Tryptophanase (Trpase) is a pyridoxal 5′-phosphate (PLP)-dependent homotetrameric enzyme which catalyzes the degradation of l-tryptophan. Trpase is known for its cold lability, i.e., a reversible loss of activity at low temperature (2°C), associated with tetramer dissociation. Escherichia coli Trpase dissociates into dimers, while Proteus vulgaris Trpase dissociates into monomers. Accordingly, Trpase is an appropriate model to study the quaternary structure of proteins. We aimed at understanding the differences in the mode of dissociation between the E. coli and P. vulgaris Trpases. In particular, the effect of mutations along the molecular axes of homotetrameric Trpase on its dissociation was studied. Two groups of mutants of the E. coli enzyme were created to resemble the amino-acid sequence of P. vulgaris Trpase. In one, residues 15 and 59 that are located along the molecular axis R (termed the noncatalytic axis) were mutated. The second group included a mutation at position 298, located along the molecular axis Q (termed the catalytic axis). Replacing amino-acid residues along the R axis resulted in dissociation of the tetramers into monomers, similar to the P. vulgaris Trpase, while replacing amino-acid residues along the Q axis resulted in dissociation into dimers only.

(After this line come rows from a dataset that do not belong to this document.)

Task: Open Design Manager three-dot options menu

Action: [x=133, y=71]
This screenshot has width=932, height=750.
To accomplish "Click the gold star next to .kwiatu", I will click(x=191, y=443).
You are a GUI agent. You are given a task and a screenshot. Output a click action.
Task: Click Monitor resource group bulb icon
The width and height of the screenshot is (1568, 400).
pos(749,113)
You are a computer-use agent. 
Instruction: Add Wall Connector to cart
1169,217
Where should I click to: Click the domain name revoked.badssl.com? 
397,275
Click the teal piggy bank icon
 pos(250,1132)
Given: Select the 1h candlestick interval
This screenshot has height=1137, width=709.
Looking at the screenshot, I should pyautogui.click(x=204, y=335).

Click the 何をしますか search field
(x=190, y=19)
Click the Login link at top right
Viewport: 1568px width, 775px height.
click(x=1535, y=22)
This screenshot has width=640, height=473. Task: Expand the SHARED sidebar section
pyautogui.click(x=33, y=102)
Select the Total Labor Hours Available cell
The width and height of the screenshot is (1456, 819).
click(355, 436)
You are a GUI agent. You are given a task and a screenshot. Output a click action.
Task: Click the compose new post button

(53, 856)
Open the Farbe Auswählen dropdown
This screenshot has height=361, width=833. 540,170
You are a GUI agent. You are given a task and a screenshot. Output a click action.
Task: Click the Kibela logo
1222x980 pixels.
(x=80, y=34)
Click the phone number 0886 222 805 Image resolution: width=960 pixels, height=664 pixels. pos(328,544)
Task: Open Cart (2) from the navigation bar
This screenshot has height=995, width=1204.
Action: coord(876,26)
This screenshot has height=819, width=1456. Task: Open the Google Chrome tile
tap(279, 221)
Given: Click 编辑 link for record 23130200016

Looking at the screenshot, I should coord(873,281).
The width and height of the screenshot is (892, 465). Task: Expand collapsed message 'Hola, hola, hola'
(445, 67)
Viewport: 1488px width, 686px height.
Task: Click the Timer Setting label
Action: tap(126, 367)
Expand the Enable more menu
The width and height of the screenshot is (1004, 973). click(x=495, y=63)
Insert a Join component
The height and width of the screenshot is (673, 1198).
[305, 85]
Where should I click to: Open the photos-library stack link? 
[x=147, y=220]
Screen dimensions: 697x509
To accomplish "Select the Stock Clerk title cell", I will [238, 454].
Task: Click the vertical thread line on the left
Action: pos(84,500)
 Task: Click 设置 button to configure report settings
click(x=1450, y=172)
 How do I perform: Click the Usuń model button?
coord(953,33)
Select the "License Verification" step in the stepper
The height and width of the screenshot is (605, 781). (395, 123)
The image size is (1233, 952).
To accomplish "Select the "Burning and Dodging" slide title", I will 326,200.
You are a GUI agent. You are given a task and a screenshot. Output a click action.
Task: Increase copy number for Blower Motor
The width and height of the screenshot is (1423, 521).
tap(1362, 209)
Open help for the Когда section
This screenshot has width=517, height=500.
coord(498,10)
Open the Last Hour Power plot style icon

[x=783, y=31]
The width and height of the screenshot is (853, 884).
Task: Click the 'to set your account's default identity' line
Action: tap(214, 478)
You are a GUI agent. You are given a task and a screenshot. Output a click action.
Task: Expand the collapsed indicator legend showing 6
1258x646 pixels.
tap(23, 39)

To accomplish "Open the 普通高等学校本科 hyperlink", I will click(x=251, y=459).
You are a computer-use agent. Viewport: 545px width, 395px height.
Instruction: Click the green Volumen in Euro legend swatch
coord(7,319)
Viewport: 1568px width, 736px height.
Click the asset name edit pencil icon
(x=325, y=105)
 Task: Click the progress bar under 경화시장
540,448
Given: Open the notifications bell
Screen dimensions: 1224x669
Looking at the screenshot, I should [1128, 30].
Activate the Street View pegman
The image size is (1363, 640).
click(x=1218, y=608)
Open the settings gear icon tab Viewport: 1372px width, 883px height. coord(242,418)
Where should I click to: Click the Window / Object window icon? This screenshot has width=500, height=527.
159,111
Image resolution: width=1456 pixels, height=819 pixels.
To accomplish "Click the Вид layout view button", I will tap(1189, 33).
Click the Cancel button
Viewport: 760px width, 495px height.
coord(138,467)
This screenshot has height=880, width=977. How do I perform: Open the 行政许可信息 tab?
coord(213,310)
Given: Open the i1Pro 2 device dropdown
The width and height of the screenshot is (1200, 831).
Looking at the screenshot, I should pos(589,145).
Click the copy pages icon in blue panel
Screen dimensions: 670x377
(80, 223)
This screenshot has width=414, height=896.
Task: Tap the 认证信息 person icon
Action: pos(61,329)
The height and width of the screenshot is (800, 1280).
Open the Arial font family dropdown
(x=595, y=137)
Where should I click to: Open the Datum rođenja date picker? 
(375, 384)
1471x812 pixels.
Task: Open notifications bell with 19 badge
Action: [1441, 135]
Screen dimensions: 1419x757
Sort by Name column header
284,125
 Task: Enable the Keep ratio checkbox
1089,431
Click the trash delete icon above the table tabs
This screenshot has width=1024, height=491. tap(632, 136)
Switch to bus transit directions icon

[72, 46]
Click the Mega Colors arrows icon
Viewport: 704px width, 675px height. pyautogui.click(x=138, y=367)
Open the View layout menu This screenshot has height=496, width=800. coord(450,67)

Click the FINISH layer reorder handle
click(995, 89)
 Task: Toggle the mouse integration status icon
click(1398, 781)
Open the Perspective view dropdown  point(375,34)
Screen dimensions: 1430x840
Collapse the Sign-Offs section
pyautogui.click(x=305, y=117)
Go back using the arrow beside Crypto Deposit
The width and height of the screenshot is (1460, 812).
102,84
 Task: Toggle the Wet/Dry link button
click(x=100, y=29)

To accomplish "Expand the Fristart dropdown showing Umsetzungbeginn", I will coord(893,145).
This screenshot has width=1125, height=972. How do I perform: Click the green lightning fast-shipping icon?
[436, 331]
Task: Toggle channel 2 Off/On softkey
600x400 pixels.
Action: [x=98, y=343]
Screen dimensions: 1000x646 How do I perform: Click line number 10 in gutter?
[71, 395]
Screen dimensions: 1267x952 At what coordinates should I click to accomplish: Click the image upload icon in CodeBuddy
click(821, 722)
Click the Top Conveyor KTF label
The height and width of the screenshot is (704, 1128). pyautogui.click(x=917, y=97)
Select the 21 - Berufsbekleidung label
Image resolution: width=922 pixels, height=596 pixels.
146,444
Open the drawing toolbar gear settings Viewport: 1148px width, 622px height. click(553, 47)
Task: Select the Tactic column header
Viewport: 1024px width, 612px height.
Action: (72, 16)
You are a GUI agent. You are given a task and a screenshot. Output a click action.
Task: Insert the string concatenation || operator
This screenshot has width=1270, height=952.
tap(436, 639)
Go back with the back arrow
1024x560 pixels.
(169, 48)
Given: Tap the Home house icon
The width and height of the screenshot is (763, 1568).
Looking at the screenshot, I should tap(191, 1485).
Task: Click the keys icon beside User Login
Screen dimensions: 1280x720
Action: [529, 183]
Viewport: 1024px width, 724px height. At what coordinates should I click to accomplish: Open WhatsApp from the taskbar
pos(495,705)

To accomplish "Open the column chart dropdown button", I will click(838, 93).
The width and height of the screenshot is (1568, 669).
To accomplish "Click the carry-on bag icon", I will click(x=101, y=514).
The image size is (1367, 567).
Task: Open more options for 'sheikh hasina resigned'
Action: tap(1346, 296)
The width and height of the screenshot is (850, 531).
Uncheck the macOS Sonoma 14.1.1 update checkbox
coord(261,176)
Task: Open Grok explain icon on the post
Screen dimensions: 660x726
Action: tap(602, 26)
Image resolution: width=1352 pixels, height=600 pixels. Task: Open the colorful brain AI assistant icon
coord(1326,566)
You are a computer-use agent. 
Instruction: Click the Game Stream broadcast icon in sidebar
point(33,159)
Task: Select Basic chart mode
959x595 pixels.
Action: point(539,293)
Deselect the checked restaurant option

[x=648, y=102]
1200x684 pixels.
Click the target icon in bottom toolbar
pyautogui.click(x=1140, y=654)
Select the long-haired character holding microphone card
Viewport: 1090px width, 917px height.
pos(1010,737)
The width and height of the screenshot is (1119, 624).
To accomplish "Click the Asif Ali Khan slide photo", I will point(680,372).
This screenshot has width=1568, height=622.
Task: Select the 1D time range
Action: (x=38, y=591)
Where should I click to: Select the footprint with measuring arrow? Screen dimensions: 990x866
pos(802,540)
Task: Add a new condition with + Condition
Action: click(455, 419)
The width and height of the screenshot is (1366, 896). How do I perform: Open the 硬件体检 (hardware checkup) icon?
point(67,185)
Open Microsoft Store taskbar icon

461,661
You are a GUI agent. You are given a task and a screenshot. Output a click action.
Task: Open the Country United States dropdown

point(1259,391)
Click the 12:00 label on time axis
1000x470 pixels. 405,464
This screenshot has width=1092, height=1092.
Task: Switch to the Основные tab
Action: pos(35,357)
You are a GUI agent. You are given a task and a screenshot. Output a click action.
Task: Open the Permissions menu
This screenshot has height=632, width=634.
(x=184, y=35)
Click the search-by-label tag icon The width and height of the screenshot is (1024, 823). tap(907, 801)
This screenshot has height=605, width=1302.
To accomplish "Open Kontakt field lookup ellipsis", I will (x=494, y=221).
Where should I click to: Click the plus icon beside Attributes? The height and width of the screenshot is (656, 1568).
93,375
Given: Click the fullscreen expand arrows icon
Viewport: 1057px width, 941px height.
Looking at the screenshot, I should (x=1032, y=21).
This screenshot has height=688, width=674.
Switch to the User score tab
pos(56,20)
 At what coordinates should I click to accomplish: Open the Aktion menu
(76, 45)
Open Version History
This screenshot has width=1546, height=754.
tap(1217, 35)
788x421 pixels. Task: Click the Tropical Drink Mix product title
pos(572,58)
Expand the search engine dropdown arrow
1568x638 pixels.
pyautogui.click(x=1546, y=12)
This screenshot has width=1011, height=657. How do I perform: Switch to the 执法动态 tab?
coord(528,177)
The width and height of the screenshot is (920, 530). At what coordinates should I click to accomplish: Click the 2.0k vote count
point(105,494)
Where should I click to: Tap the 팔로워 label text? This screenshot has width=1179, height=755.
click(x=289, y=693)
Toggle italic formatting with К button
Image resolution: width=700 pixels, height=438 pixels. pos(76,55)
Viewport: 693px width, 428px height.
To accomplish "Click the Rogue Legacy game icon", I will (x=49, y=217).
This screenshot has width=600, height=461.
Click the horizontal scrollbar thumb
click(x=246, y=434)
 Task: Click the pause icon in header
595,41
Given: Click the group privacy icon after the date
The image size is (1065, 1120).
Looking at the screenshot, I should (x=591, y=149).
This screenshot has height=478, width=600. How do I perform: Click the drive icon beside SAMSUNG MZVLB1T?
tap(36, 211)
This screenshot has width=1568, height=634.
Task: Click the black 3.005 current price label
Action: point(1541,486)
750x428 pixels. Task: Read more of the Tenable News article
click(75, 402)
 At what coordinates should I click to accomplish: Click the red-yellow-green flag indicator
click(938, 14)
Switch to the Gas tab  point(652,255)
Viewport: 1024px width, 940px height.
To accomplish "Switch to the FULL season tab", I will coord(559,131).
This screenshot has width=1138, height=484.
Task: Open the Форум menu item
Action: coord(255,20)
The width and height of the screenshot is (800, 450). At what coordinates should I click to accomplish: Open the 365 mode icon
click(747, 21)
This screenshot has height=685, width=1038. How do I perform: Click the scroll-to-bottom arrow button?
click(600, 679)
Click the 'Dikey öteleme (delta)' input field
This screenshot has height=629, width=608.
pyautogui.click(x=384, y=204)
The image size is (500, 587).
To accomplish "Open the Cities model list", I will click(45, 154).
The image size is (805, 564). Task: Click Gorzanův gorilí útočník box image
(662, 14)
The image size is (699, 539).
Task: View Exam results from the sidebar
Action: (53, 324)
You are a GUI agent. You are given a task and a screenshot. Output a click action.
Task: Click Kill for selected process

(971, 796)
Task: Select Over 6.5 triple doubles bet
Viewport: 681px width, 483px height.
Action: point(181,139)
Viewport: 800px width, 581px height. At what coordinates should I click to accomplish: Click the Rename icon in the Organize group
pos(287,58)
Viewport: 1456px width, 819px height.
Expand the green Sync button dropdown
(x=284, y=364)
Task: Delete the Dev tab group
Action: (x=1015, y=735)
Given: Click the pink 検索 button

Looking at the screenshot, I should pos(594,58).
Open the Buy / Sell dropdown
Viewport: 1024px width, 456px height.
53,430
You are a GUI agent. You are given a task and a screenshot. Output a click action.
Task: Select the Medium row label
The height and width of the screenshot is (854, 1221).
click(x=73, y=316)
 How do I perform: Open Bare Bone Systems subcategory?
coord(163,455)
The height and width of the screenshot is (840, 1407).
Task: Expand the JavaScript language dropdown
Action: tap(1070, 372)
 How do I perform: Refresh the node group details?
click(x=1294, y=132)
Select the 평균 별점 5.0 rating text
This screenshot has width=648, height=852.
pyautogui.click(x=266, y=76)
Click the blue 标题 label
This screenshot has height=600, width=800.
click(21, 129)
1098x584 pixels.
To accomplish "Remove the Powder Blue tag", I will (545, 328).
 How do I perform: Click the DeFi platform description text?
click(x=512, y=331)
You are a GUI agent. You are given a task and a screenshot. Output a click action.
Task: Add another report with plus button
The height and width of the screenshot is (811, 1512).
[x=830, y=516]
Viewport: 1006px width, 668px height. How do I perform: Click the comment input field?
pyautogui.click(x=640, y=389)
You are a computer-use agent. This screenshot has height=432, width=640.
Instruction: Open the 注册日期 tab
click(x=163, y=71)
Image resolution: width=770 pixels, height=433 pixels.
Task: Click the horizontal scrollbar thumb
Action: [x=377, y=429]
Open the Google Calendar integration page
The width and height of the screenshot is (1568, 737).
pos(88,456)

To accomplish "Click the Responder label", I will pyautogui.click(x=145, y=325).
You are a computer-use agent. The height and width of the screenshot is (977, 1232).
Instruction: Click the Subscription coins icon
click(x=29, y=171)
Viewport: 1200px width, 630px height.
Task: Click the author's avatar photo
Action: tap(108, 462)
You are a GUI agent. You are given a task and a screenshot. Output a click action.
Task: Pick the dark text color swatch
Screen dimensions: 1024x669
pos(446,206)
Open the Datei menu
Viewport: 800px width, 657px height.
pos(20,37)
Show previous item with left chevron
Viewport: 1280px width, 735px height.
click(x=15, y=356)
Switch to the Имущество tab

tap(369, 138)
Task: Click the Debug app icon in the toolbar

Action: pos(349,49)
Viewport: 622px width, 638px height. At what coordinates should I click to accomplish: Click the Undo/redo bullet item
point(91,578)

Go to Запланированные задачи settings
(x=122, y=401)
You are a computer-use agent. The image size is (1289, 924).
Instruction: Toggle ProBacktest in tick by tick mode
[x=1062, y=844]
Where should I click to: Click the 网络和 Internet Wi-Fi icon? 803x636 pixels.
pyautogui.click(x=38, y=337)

The crystal structure of the V59M mutant of E. coli Trpase was also determined in its apo form and was found to be similar to that of the wild type. This study suggests that in E. coli Trpase hydrophobic interactions along the R axis hold the two monomers together more strongly, preventing the dissociation of the dimers into monomers. Mutation of position 298 along the Q axis to a charged residue resulted in tetramers that are less susceptible to dissociation. The results indicate that dissociation of E. coli Trpase into dimers occurs along the molecular Q axis.